Delphine de Courville


En-dehors de l’enseignement, pour quelles autres professions il y aurait-il un intérêt particulier à se former à la kinésiologie ? 



Maud Andréa


Tous les métiers d’accompagnement au sens large, autant les psychomoteurs, psychologues, coachs, que les métiers de la médecine douce, et les infirmières et soignants. Tous sont confrontés à l’émotionnel, au physique, la mobilité, etc. C’est pour ça qu’il y a toujours ce lien entre le corps et le cœur, la partie cognitive et la partie émotionnelle.



 
 
Delphine de Courville


Finalement, comment donner envie aux parents et aux enfants de consulter un kinésiologue ?



Maud Andréa


Une de mes recommandations est que pour accompagner des enfants, il faut pouvoir redevenir nous-mêmes des enfants et aider à associer le mouvement avec la joie, le jeu, le plaisir au sein de la séance. C’est vraiment mettre l’enfant au cœur de la séance.

Les parents arrivent en cabinet avec pour objectifs de ne plus être convoqués à l’école, que leur enfant arrive à faire ses devoirs tout, qu’il se fasse plus facilement des amis, etc. Quand je demande à l’enfant ce qu’il aimerait dans sa vie, son objectif à lui, bien souvent ce sont des attentes différentes : finir un puzzle de 50 pièces, lire un nouveau livre, faire du vélo sans les roulettes, etc. Et le fait de pouvoir connecter l’enfant à son objectif, il se sent pris en considération et n’est pas là juste pour traiter le “problème” pour lequel il vient. C’est là qu’on le place dans une dynamique plus joyeuse où il sera enclin à venir travailler sur les stress qui l’a amené à être dans cette situation-là, mais sans en avoir véritablement conscience, car on se concentrera sur ce qui l’anime lui.



 
 
Delphine de Courville

Par rapport à cette discipline, quels sont les projets que tu mènes en-dehors de ton cabinet ?

Maud Andréa


J’aimerai accompagner et présenter tous ces outils aux personnes travaillant dans des structures d’accompagnement, dont l’école fait partie.
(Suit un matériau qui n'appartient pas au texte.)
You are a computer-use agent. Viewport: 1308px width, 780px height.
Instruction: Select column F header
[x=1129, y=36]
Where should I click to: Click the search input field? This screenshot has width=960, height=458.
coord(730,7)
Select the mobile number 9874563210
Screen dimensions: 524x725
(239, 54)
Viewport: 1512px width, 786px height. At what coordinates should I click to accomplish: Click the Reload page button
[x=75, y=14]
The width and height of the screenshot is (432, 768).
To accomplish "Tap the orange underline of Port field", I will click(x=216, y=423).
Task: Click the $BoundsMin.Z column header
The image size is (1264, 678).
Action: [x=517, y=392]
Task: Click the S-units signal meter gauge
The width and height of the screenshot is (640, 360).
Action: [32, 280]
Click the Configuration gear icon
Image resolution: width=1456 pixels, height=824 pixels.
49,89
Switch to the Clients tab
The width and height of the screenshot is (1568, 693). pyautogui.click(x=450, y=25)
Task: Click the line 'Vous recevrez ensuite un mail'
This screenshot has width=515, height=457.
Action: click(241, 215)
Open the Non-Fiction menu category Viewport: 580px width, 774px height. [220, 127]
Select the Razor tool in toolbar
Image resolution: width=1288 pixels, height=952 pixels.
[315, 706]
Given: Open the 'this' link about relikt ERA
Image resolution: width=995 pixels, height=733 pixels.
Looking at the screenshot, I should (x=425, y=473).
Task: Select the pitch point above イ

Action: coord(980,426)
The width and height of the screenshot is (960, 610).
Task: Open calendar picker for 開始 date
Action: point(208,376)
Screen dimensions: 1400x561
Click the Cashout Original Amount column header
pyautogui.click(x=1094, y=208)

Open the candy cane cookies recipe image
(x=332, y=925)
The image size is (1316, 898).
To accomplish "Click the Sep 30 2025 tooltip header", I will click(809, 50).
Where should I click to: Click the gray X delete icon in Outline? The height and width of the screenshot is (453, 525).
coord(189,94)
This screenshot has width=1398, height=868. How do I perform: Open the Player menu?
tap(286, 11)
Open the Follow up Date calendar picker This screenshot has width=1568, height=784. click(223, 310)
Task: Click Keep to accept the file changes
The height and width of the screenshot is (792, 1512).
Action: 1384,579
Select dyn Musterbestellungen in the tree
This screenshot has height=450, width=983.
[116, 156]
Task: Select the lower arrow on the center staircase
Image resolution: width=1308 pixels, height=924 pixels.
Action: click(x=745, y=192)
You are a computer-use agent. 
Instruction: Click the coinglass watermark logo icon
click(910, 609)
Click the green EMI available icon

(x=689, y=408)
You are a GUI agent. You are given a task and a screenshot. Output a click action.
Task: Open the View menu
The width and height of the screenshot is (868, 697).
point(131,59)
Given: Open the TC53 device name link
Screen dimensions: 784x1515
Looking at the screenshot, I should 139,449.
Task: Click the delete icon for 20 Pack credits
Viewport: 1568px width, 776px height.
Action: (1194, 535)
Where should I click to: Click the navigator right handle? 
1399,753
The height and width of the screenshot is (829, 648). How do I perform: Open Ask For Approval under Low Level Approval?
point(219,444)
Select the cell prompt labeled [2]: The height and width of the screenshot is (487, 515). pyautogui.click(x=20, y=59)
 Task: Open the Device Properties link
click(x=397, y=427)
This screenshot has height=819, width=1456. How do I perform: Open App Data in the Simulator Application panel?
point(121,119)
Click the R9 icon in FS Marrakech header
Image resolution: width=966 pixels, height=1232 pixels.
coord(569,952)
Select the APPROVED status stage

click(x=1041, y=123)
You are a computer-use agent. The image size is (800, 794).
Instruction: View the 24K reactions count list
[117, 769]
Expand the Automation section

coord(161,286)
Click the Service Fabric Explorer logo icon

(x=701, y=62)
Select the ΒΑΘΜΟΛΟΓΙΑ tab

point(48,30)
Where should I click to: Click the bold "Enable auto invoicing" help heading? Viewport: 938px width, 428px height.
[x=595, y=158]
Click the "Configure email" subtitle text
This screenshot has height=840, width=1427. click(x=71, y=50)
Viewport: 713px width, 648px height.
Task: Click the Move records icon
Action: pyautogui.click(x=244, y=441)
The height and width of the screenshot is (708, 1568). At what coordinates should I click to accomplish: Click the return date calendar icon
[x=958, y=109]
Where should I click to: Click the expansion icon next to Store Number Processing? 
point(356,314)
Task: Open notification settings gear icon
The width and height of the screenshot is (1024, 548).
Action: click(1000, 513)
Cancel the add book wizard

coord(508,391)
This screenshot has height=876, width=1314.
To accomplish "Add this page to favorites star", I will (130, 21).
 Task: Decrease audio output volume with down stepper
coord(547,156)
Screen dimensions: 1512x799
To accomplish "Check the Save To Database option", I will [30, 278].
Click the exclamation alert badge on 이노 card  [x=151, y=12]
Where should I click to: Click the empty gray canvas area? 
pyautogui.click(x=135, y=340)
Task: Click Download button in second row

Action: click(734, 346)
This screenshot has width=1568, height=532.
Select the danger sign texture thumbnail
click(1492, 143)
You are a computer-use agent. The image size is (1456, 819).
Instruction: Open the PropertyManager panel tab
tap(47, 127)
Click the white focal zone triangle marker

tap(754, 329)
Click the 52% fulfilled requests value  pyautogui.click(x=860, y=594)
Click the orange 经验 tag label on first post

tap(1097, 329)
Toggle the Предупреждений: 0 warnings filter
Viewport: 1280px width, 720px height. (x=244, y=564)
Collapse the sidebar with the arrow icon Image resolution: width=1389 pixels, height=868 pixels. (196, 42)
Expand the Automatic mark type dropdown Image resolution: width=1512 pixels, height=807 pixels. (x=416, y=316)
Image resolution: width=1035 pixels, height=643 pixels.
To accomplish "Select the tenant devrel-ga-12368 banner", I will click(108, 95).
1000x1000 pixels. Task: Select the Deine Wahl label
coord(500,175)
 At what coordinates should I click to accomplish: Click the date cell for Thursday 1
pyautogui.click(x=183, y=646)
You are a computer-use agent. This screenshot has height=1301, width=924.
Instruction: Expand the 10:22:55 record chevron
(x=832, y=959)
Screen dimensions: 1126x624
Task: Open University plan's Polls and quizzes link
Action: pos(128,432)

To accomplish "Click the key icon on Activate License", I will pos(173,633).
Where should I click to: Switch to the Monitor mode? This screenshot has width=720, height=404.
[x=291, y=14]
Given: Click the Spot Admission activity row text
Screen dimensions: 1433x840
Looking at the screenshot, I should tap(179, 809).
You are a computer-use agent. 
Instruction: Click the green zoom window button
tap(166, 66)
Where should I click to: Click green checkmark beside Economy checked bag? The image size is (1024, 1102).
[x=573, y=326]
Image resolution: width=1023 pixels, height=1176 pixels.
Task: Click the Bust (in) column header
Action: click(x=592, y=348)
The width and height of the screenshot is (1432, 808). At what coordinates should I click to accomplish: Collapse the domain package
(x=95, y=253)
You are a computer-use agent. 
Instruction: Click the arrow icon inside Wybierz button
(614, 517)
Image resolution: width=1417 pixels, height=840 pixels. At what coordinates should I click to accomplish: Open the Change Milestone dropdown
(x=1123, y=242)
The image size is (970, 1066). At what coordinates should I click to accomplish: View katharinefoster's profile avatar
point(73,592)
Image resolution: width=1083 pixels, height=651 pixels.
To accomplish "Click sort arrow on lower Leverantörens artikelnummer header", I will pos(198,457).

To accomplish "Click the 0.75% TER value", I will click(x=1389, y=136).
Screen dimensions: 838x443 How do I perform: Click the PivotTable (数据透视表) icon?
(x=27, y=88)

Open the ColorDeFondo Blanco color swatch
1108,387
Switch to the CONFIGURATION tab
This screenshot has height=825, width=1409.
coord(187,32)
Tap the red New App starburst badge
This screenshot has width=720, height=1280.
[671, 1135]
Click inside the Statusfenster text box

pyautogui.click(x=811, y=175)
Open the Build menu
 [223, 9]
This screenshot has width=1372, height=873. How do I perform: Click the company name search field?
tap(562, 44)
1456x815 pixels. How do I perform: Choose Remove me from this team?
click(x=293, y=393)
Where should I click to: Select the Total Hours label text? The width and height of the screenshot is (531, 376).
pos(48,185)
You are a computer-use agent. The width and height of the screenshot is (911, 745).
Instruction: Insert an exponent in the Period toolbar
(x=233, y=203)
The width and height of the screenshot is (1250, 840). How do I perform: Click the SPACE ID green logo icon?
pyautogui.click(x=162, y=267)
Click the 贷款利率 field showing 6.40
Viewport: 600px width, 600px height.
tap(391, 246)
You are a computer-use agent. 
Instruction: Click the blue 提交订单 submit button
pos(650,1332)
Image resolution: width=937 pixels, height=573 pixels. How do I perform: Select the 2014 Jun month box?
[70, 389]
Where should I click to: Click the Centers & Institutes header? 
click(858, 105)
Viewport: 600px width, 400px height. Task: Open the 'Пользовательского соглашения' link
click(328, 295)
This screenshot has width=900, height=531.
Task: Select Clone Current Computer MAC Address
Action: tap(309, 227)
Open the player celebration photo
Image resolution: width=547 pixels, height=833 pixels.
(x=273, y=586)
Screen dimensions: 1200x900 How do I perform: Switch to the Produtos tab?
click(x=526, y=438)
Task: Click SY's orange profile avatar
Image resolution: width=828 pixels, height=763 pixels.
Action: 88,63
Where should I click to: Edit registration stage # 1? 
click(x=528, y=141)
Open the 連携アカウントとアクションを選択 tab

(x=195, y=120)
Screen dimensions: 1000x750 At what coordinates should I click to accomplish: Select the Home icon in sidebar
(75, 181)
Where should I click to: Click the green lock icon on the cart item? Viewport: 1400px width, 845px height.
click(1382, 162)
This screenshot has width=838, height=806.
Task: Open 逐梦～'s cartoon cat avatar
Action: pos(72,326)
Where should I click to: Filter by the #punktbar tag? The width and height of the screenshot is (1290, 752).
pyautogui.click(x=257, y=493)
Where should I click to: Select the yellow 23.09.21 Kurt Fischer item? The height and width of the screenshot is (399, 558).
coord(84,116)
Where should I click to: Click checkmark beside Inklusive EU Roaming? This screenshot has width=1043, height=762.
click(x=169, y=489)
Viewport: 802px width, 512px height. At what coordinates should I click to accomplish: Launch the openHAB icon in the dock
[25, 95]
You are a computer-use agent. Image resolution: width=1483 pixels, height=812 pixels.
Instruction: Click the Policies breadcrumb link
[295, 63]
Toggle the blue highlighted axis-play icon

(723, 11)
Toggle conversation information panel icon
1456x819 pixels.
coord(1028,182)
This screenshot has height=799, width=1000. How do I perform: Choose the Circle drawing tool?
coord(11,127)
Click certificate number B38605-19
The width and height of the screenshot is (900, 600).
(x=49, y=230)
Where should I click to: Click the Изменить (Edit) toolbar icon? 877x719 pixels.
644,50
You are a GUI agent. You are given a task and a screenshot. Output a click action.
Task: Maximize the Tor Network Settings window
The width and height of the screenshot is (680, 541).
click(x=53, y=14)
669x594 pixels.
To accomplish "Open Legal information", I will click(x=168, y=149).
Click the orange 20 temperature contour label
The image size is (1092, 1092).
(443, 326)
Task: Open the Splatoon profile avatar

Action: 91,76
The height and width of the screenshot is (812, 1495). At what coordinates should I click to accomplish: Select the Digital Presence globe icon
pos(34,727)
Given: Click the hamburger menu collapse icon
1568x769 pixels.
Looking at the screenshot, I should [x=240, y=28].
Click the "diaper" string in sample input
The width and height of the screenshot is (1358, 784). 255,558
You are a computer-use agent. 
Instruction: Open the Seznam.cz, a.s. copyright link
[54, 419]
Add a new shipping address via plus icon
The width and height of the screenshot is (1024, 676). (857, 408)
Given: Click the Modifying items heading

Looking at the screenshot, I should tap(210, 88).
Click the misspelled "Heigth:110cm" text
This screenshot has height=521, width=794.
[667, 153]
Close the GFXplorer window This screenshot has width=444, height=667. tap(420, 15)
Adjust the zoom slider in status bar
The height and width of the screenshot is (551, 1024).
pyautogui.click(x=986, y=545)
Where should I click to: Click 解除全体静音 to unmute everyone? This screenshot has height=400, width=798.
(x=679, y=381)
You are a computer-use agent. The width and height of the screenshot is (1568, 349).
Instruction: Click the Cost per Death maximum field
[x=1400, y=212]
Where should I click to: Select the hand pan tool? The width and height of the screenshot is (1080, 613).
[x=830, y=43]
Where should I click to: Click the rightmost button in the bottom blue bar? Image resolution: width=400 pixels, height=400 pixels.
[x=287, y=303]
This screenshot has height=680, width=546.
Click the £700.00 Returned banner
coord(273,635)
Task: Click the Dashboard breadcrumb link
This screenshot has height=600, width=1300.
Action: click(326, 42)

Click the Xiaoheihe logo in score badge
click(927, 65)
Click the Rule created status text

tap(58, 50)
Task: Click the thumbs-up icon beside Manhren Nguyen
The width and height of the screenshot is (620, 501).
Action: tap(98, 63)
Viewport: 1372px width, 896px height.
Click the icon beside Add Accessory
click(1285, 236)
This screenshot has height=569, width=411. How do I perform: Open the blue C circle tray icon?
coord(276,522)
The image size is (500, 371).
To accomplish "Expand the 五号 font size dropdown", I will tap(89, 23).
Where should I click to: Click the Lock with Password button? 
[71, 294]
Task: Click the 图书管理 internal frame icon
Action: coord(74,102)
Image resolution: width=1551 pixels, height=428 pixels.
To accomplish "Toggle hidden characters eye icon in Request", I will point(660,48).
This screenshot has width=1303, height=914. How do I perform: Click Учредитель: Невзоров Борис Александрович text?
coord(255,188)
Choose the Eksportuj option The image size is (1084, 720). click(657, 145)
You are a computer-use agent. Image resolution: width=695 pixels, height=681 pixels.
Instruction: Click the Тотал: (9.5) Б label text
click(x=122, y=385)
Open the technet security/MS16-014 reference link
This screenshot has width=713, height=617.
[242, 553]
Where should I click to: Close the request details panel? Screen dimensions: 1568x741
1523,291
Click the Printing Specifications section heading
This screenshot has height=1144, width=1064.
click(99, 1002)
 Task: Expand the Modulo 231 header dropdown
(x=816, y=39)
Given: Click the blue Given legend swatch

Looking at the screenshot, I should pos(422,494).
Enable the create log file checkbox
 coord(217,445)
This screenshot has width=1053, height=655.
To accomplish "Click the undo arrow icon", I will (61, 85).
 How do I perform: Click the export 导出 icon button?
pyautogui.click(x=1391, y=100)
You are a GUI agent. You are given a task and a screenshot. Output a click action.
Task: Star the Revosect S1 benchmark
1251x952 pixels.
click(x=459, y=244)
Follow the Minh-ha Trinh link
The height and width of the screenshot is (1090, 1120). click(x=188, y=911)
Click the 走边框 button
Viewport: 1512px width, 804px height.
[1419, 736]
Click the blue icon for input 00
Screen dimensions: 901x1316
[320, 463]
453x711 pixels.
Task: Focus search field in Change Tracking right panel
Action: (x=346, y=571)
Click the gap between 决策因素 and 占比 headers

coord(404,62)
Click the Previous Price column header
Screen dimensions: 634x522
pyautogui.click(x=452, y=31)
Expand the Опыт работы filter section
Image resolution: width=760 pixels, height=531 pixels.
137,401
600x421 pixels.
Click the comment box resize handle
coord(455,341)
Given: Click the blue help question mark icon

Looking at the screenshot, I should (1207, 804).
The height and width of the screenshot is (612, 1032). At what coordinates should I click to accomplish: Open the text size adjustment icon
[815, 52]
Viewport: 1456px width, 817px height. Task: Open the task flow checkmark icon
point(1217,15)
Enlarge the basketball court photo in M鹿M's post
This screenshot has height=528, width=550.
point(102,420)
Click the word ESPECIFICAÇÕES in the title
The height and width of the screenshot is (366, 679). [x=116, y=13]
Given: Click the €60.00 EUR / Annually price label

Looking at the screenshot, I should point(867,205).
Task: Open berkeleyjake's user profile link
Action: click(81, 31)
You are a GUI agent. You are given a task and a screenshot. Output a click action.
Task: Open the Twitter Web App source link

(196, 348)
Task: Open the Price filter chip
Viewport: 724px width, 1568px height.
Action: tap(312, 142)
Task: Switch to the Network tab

Je suis actuellement en réflexion avec une institutrice qui a fait sa formation de kinésiologie à Auranesis. Elle est dans l’enseignement depuis plus de 20 ans, et connaît donc bien les tenants et les aboutissants, ainsi que les problématiques au sein des écoles. L’objectif serait de créer un module accessible à tous les profils qui sont dans l’encadrement et dans l’enseignement pour partager et faire connaître ces outils de l’éducation kinesthésique. On espère pouvoir annoncer très rapidement la tenue de ces ateliers. 

Points clés à retenir de ce podcast

  • Les apprentissages scolaires et psychomoteurs sont plus performants et faciles grâce aux mouvements du corps
  • Ces mouvements s’adressent à tout type de public, quel que soit l’âge (de la petite enfance jusqu’aux personnes âgées) et l’étape de vie en cours
  • Ces mouvements interviennent sur l’équilibre du corps et de l’esprit pour apporter une réponse à différentes problématiques : le relationnel, l’adaptation sociale, etc.